For home bartenders: Always taste your base spirit first. If it shows prominent oak tannin (astringent dryness), reduce bitters by half. If fruit-forward, increase citrus or amaro proportion slightly.
🛒 Buying and Collecting
Pre-lawsuit Highland bottles carry modest collector interest—not for speculative value, but as historical markers. Auction records (as of Q2 2024) show median resale at $95–$110—within 10% of original retail. No significant premium has emerged, reflecting ample remaining stock and absence of allocated releases.
Current market pricing for comparable American single malts ranges widely:
- Entry-tier (3–4 yr): $75–$95 — e.g., Balcones True Blue Unaged (Texas), Few Spirits Malt (Illinois)
- Mid-tier (4–5 yr, sherry/bourbon cask): $95–$135 — e.g., Westland American Oak, Virginia Distillery Co. Chief’s Son
- Premium (5+ yr, unique wood/peated): $135–$220 — e.g., Westland Garryana, Stranahan’s Snowflake (Colorado, annual release)
Storage advice: Keep upright (cork integrity), away from light and temperature fluctuation (>±5°F daily swing degrades seal and accelerates oxidation). For long-term holding (>3 years), maintain 50–60% relative humidity to prevent cork shrinkage.
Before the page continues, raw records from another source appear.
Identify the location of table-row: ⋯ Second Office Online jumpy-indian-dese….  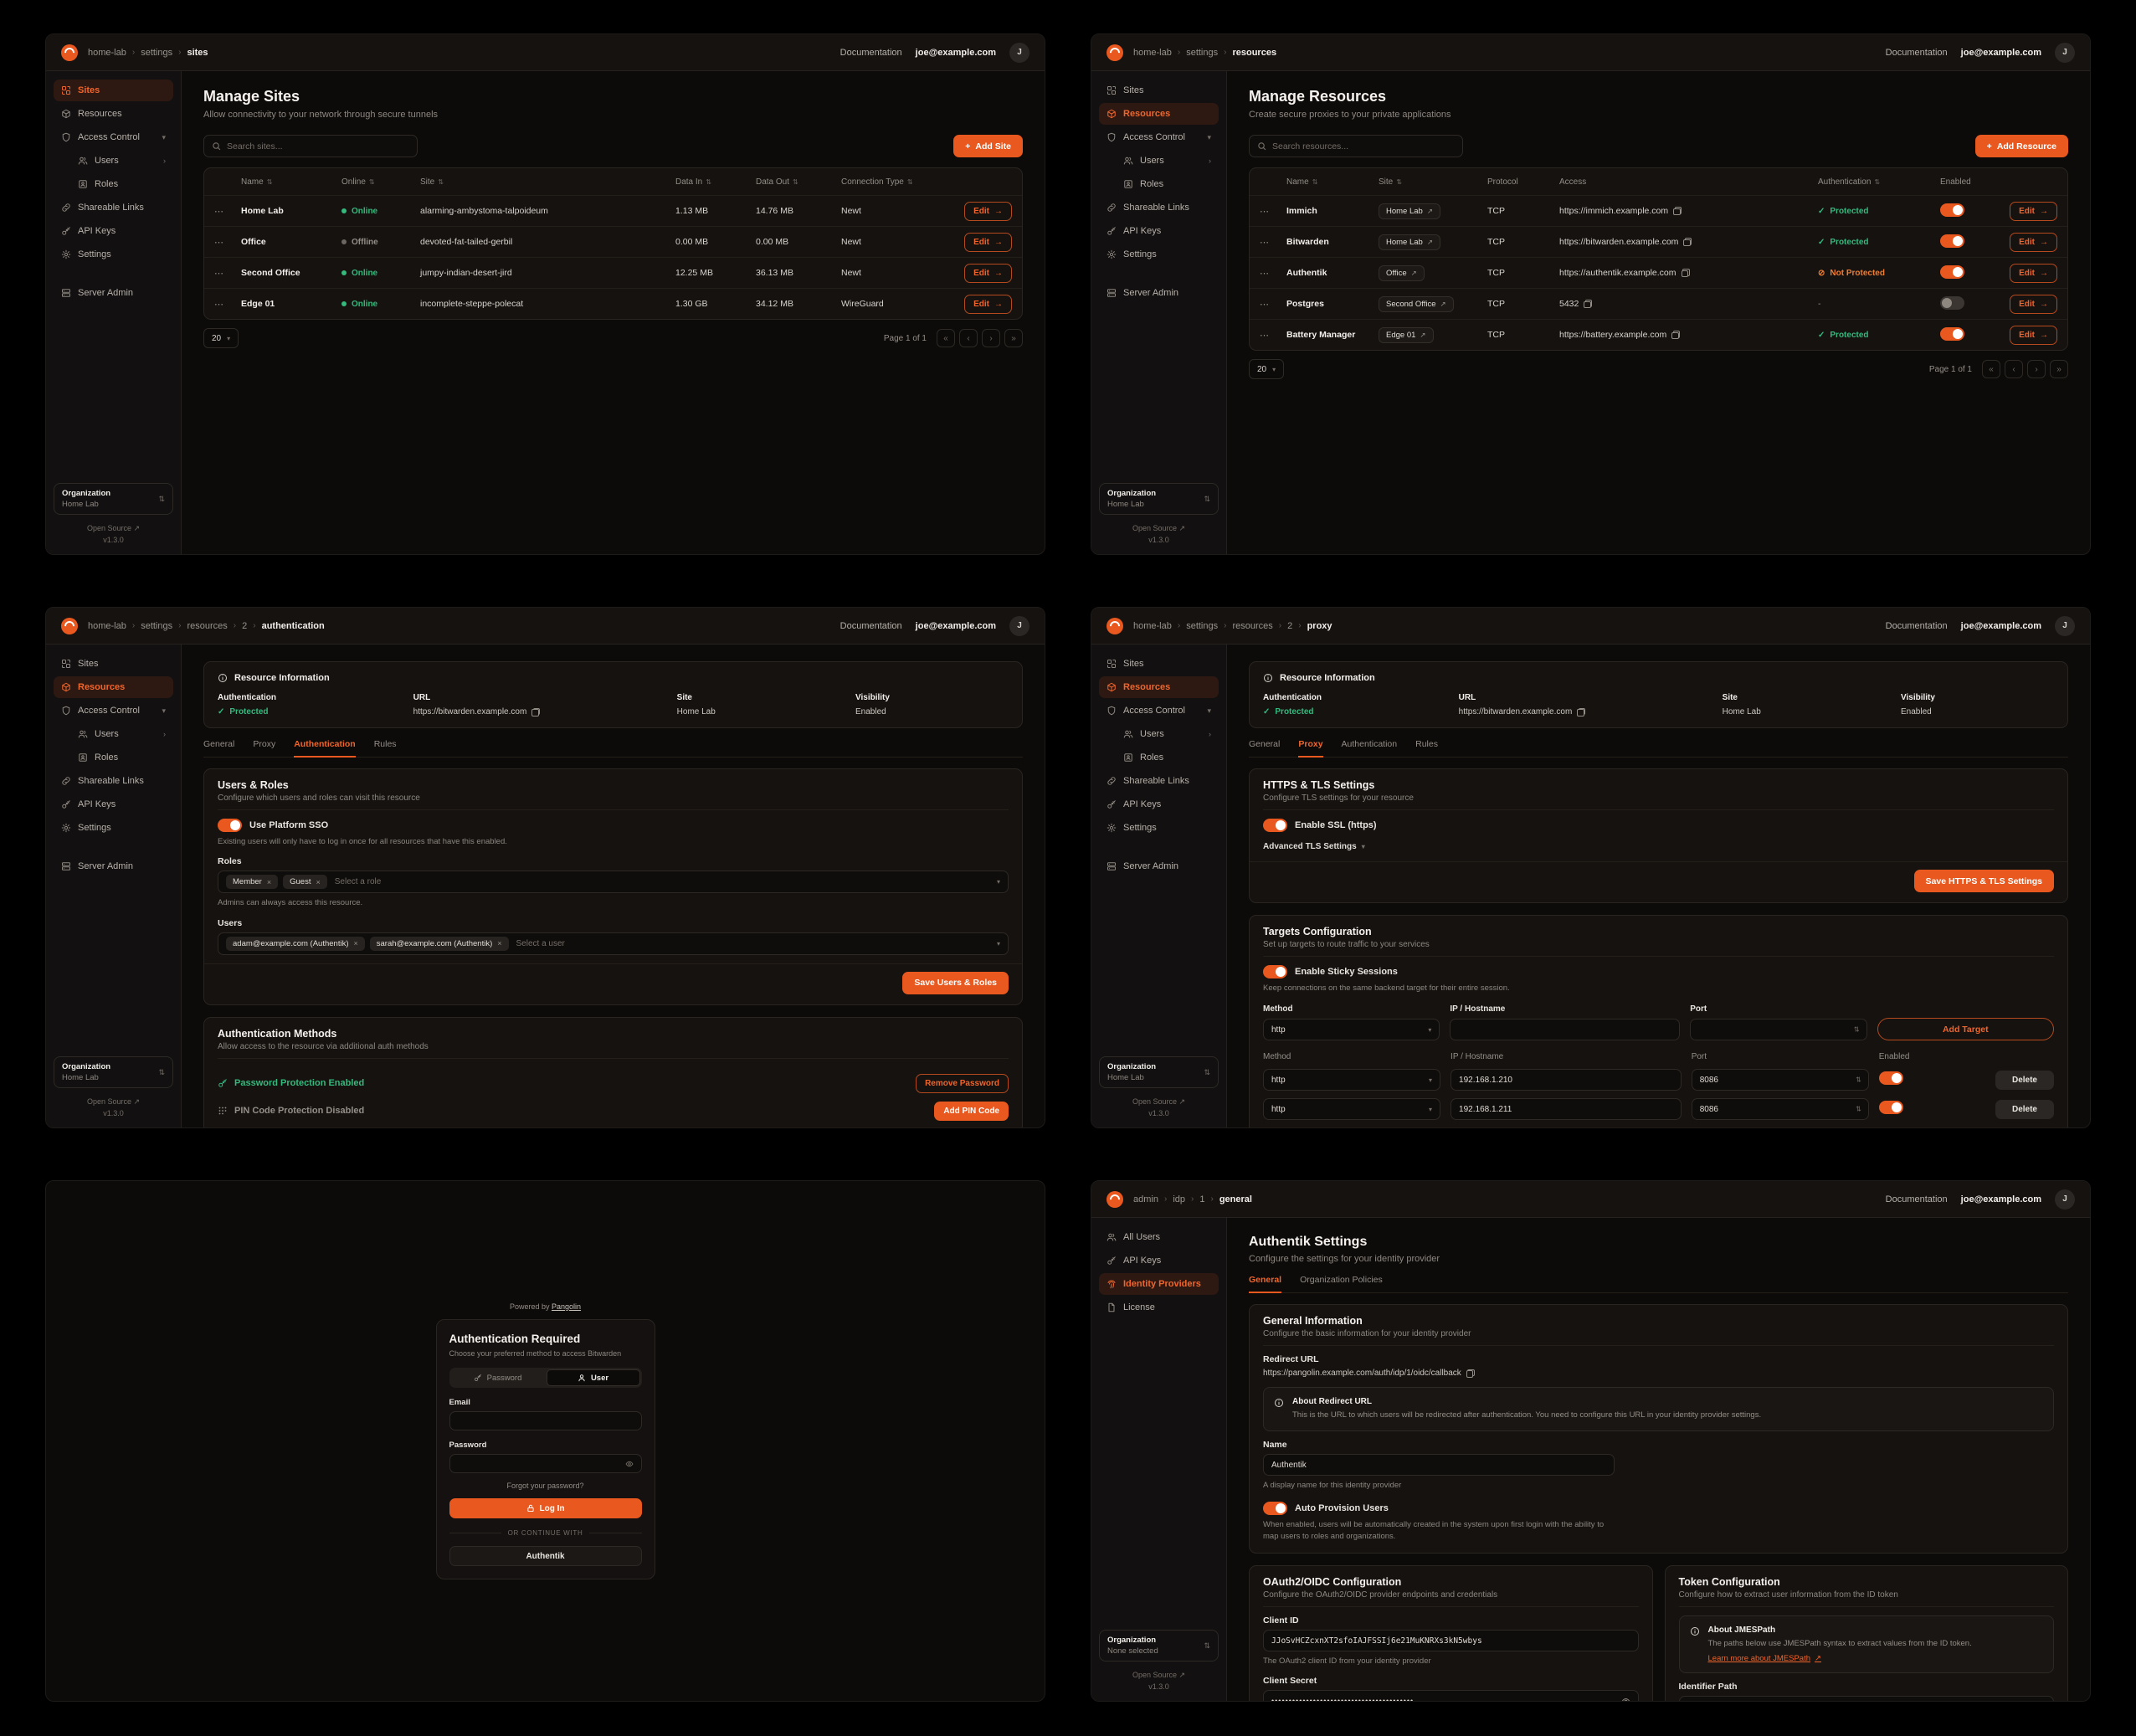
(613, 272).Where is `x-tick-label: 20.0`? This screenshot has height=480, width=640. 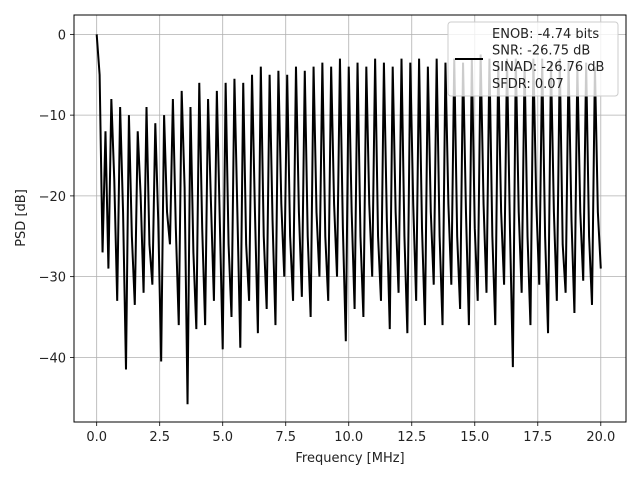
x-tick-label: 20.0 is located at coordinates (600, 438).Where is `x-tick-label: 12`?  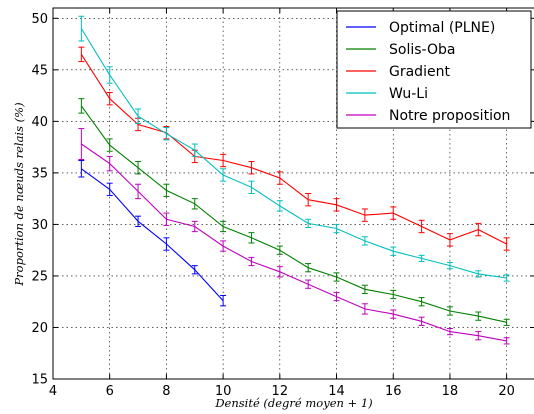 x-tick-label: 12 is located at coordinates (280, 392).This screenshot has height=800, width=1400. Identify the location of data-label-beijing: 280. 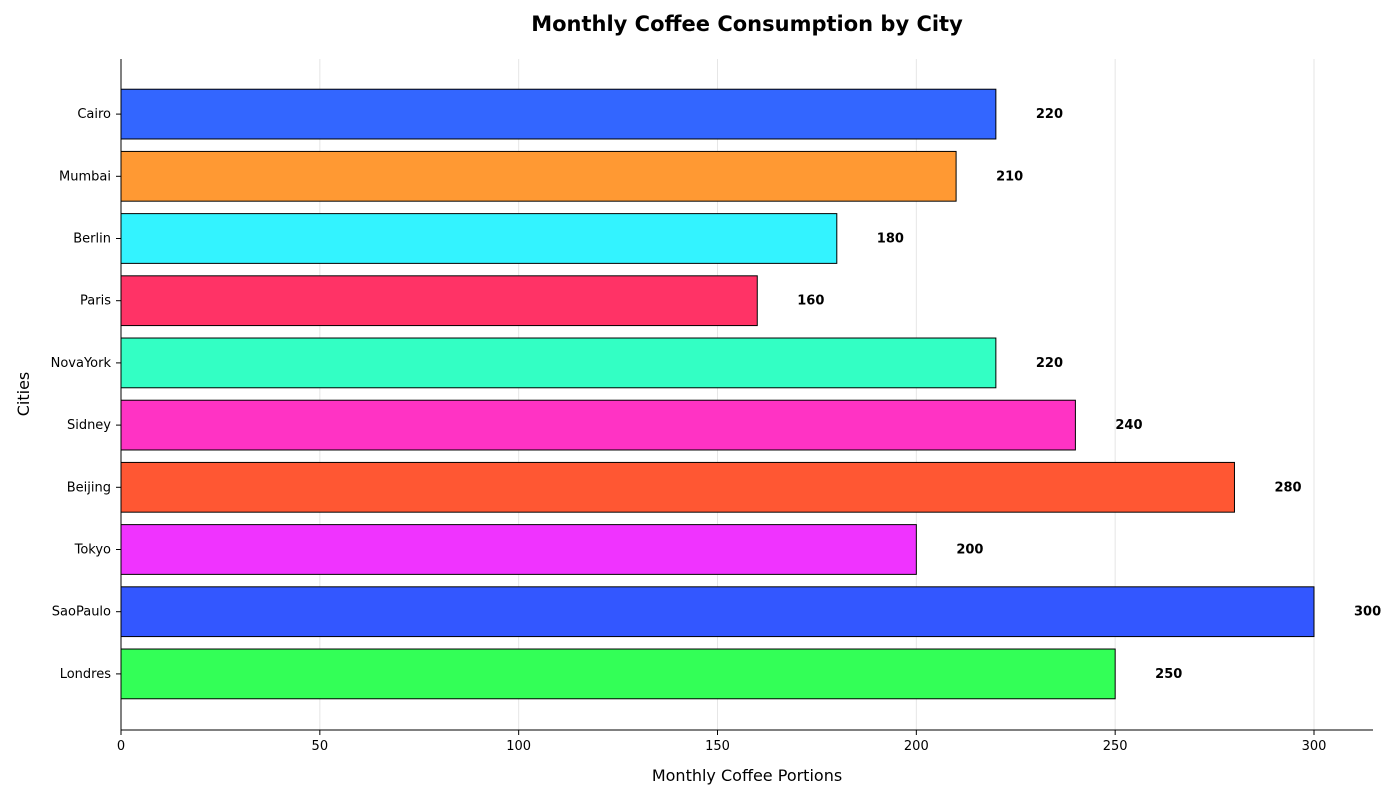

Investment potential remains limited. Unlike Japanese or closed-distillery Scotch, American single malt lacks secondary-market infrastructure or auction history. Focus on drinking enjoyment—not appreciation. Taste before committing to a case purchase.
🔚 Conclusion
This guide centers not on loss—but on clarification. The discontinuation of Virginia Distillery Co.’s Highland was less an endpoint than a catalyst: it sharpened definitions, elevated labeling literacy, and redirected attention toward what truly distinguishes American single malt—its raw material integrity, climate-driven maturation rhythms, and transparent production ethics. It is ideal for drinkers who value precision over poetry in labeling, who seek whiskies shaped by Appalachian soil and Blue Ridge humidity rather than inherited nomenclature. Next, explore Westland’s terroir-driven Garryana series for Pacific Northwest specificity, or delve into Copper Fox’s on-site floor malting for hands-on process insight. The future of American single malt lies not in mimicking geography—but in articulating its own.
❓ FAQs
Q1: Can I still buy the original ‘Highland’ expression?
Yes—but inventory is finite and unregulated. Check specialty retailers (K&L Wine Merchants, Total Wine’s rare spirits section) and auction platforms (Whisky Auctioneer, Whisky Hunter). Verify bottling date (2020–2023) and batch code; avoid bottles with discolored capsules or low fill levels (below shoulder). Once depleted, no restock is planned.
Q2: Does ‘American Single Malt’ mean it tastes like Scotch?
No. While sharing raw materials (malted barley) and equipment (pot stills), American versions differ in climate-driven maturation speed, wood sourcing (often newer, more aggressive oak), and yeast selection. Expect brighter fruit, bolder oak, and less sulfur-derived complexity than most Scotch. Taste side-by-side with a Glengoyne or Aberlour to calibrate.
Q3: Why did the SWA object—but not the TTB?
The TTB regulates labeling for U.S. domestic sale only and does not enforce foreign GIs. The SWA enforces EU/UK GI law, which applies globally to products exported to those markets—and influences retailer compliance worldwide. VDC exports to the EU; thus, SWA engagement carried weight regardless of TTB stance.
Q4: Are other U.S. distillers using ‘Highland’ or ‘Islay’ today?
No major producers do so as of mid-2024. Westland uses ‘Peated’ and ‘Sherry Wood’; Stranahan’s opts for ‘Mountain Strength’ and ‘Diamond Peak’; Balcones avoids regional terms entirely. All prioritize descriptive, non-geographic language per evolving industry consensus.